In this comparative example, an aluminum nitride ceramic circuit board was prepared by applying copper to the surface of aluminum nitride ceramic in the following manner.

(1) The copper metal powder as shown in b of fig. 1 was added to the plasma spray feed system and the argon switch was turned on (argon was the shielding gas, plasma gas and carrier gas). And sequentially turning on a main switch, a power switch, each gas switch, an air compressor and a dust collector switch of the spraying equipment, and setting an operation program to enable the cooling water to operate. According to the characteristics of the metal copper powder, a designated tungsten electrode and a customized powder plasma spray gun (as shown in figure 2) are installed, and a plasma beam is generated outside a spray gun nozzle.

(2) Cleaning the aluminum nitride ceramic substrate with surface roughness of about 0.3 μm in alcohol and acetone to remove organic substances and impurities on the surface, oxidizing at 1000 deg.C for 4h in the atmosphere, and fixing on a worktable after the surface is oxidized as shown in FIG. 3 f.

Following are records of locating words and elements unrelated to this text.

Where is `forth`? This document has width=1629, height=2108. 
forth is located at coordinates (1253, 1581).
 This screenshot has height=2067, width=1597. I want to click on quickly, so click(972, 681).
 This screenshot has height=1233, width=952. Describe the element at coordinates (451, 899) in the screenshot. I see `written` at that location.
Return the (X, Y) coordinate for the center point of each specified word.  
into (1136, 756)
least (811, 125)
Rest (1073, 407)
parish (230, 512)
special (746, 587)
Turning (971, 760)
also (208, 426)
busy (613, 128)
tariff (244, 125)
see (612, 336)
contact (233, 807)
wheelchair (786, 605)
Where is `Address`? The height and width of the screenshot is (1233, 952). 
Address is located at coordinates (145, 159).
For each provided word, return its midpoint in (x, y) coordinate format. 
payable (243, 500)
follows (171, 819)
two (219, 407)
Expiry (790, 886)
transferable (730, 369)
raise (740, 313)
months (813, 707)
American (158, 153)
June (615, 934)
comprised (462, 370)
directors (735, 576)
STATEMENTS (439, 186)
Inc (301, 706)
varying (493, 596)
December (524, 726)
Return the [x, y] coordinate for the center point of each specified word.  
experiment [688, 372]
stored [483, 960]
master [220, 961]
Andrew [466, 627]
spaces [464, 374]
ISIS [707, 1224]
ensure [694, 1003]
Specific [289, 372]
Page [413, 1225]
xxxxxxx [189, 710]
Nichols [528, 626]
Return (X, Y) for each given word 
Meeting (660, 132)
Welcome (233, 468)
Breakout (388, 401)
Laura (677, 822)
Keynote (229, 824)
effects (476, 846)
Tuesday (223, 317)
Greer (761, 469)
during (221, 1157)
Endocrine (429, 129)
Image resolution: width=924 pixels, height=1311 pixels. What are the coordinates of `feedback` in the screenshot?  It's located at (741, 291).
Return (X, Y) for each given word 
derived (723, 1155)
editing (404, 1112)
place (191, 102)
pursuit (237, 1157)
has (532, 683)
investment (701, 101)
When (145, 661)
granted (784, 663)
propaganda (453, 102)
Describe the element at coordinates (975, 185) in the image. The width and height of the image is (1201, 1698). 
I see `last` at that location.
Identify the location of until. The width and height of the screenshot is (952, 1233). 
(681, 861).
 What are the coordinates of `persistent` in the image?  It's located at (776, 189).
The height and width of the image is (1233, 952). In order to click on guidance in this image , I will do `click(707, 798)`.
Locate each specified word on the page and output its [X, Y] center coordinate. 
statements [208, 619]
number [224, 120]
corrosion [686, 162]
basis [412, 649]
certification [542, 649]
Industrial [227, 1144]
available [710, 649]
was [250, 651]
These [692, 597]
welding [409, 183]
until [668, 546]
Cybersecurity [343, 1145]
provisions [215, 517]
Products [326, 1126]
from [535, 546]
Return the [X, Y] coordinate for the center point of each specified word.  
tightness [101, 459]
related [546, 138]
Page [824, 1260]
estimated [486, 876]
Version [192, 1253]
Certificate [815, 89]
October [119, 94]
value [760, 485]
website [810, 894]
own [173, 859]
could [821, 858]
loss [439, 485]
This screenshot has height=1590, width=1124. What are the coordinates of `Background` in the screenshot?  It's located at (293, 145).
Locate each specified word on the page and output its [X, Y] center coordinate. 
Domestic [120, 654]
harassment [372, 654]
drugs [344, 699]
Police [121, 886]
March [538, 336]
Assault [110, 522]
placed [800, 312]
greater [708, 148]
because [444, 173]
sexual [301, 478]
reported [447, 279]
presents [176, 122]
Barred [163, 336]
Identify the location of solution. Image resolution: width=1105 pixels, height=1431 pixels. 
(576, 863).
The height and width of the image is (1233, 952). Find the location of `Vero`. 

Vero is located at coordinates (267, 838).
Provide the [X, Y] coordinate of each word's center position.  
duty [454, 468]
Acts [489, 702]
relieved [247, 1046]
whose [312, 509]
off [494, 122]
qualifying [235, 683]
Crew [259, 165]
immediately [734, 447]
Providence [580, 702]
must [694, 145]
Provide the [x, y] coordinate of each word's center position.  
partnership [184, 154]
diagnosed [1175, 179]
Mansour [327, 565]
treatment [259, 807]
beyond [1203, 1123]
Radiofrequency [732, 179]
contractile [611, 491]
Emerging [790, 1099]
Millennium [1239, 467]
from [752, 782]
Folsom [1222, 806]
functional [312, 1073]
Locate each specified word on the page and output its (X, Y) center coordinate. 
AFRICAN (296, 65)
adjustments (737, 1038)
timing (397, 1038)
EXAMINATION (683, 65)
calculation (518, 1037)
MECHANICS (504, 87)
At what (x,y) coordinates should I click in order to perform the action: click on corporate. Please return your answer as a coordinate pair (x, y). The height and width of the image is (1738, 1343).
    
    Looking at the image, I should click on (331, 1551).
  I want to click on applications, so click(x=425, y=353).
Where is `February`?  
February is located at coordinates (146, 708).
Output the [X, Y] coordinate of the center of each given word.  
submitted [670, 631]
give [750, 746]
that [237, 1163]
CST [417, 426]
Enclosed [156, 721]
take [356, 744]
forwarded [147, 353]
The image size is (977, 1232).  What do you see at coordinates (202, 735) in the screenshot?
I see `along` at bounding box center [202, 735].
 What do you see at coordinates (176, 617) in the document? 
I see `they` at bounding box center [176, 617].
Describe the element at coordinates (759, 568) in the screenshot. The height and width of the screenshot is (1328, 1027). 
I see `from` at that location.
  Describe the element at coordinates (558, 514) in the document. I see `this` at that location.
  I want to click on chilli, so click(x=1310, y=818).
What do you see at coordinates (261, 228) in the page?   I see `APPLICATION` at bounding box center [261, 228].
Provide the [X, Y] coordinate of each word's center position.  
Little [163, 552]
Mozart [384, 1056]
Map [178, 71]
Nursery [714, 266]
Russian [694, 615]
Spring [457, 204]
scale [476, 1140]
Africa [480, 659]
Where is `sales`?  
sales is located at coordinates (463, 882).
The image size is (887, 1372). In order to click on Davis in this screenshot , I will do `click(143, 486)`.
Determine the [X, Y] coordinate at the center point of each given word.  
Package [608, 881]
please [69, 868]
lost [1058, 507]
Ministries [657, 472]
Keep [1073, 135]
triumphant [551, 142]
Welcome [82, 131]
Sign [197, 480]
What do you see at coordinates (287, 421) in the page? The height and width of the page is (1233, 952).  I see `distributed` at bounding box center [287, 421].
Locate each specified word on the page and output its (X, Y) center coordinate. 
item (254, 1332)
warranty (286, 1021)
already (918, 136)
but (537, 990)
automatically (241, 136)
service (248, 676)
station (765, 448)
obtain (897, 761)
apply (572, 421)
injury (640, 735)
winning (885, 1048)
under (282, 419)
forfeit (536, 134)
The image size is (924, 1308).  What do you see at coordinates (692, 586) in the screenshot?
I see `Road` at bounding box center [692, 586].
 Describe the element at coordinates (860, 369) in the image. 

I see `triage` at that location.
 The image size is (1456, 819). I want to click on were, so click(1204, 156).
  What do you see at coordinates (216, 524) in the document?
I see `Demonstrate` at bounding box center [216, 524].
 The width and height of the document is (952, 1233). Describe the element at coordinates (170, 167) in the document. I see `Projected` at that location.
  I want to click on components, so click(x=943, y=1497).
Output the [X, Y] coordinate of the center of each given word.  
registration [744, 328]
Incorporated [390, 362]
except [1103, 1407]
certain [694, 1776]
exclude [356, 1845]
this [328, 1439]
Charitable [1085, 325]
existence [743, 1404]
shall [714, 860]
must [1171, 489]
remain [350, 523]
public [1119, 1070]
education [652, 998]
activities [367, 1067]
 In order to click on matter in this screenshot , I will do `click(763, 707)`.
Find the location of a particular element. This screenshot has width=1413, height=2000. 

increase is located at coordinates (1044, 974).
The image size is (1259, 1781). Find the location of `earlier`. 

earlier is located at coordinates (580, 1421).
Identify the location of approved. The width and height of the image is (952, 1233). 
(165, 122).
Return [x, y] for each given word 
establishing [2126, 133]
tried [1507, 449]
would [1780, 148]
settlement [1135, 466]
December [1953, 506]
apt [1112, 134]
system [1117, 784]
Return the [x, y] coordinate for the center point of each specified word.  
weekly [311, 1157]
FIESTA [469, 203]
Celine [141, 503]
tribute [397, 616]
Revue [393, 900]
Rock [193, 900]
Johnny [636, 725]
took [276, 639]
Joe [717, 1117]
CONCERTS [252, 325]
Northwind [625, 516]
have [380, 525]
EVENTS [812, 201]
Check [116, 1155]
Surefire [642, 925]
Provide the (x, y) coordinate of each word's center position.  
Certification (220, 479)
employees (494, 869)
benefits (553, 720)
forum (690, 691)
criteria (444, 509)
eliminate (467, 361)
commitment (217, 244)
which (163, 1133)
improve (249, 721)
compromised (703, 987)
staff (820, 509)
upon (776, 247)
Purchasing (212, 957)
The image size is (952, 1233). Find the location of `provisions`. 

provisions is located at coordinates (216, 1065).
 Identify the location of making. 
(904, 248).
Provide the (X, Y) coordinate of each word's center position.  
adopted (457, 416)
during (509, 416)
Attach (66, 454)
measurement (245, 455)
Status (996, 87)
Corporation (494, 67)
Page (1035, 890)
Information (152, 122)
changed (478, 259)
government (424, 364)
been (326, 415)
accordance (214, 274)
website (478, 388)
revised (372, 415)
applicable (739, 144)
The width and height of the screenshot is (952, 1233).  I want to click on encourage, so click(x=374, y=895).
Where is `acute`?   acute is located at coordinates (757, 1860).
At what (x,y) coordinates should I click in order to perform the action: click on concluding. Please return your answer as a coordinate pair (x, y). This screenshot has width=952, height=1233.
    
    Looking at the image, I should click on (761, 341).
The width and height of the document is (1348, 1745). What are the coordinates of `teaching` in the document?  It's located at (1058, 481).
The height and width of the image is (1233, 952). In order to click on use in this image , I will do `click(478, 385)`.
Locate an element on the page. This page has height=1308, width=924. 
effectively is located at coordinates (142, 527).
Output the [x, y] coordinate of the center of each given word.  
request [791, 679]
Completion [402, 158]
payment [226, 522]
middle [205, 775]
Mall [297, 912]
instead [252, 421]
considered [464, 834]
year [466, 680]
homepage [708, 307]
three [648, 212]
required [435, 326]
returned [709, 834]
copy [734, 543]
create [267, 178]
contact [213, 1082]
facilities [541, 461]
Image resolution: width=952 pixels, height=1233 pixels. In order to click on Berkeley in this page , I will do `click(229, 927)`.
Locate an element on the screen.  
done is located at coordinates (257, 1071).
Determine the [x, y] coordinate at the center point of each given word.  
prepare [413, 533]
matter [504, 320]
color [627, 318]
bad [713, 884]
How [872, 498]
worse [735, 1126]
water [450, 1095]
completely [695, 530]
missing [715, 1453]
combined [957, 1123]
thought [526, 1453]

(3) The spraying process parameters were set, the spraying start coordinate (X ═ 20mm, Y ═ 20mm), the spraying end coordinate (X ═ 60mm, Y ═ 60mm), the spraying current was 150A, the distance from the plasma spray gun orifice to the ceramic substrate was 5.5cm, the spraying rate was 200mm/s, the number of sprayed layers was 3 (thickness about 20 μm), the powder feed rate was set at 50% (5mg/s), and the carrier gas flow rate was 5L/min.

(4) Setting the plasma flow rate at 10L/min, setting the plasma preheating and purging current value at 200A and the purging time at 5s in a plasma power supply box, starting the spraying operation, and obtaining the copper-coated aluminum nitride ceramic substrate after 25 seconds.

(5) In this comparative example, the aluminum nitride surface oxidized at 1000 ℃ for 4 hours did not form an aluminum oxide film (as shown in FIG. 4), and the metal layer of the copper-clad aluminum nitride ceramic substrate was separated from the ceramic substrate, and the substrate had a thermal conductivity of 40.21W (K.m) at room temperature and a resistivity of 4.5X 10⁵Omega. mm, and the bonding strength between copper and the aluminum nitride ceramic substrate is 0.001 MPa.

Comparative example 3

The production method of the aluminum nitride ceramic copper-clad plate comprises the traditional Mo-Mn method, high temperature sintering (HTCC), low temperature sintering (LTCC), thin film method (DPC), direct bonding copper method (DBC) and the like.

Prior art 1: jiangx, preparation and performance research of aluminum nitride ceramic direct copper-clad substrate [ D ], Master thesis of Hunan university, 2015, reported that oxidized aluminum nitride ceramic is bonded with a copper sheet at high temperature, and the bonding strength is more than 7MPa.

Prior art 2: zibo Yinhe high technology development Co., Ltd preoxidizes aluminum nitride ceramics in the air, and then copper is coated by a DBC method, and the bonding strength is more than 4 MPa.

Prior art 3: the effect of heat treatment on the chemical copper plating structure performance of aluminum nitride in Helianthus arborescens is 1001 and 3660(2020)02-0288-07, and the combination strength of the Cu-AlN substrate with excellent comprehensive performance is 32.6N.

Compared with the prior art, the aluminum nitride ceramic plate is directly coated with copper by adopting an atmospheric plasma spraying method, and a specific copper electrode circuit can be formed by one step, the heat conductivity coefficient at room temperature can reach 167.12W (K.m), and the bonding strength can reach 17.65 MPa.

Although the embodiments disclosed in the present application are described above, the descriptions are only for the convenience of understanding the present application, and are not intended to limit the present application. It will be understood by those skilled in the art that various changes in form and details may be made therein without departing from the spirit and scope of the disclosure as defined by the appended claims.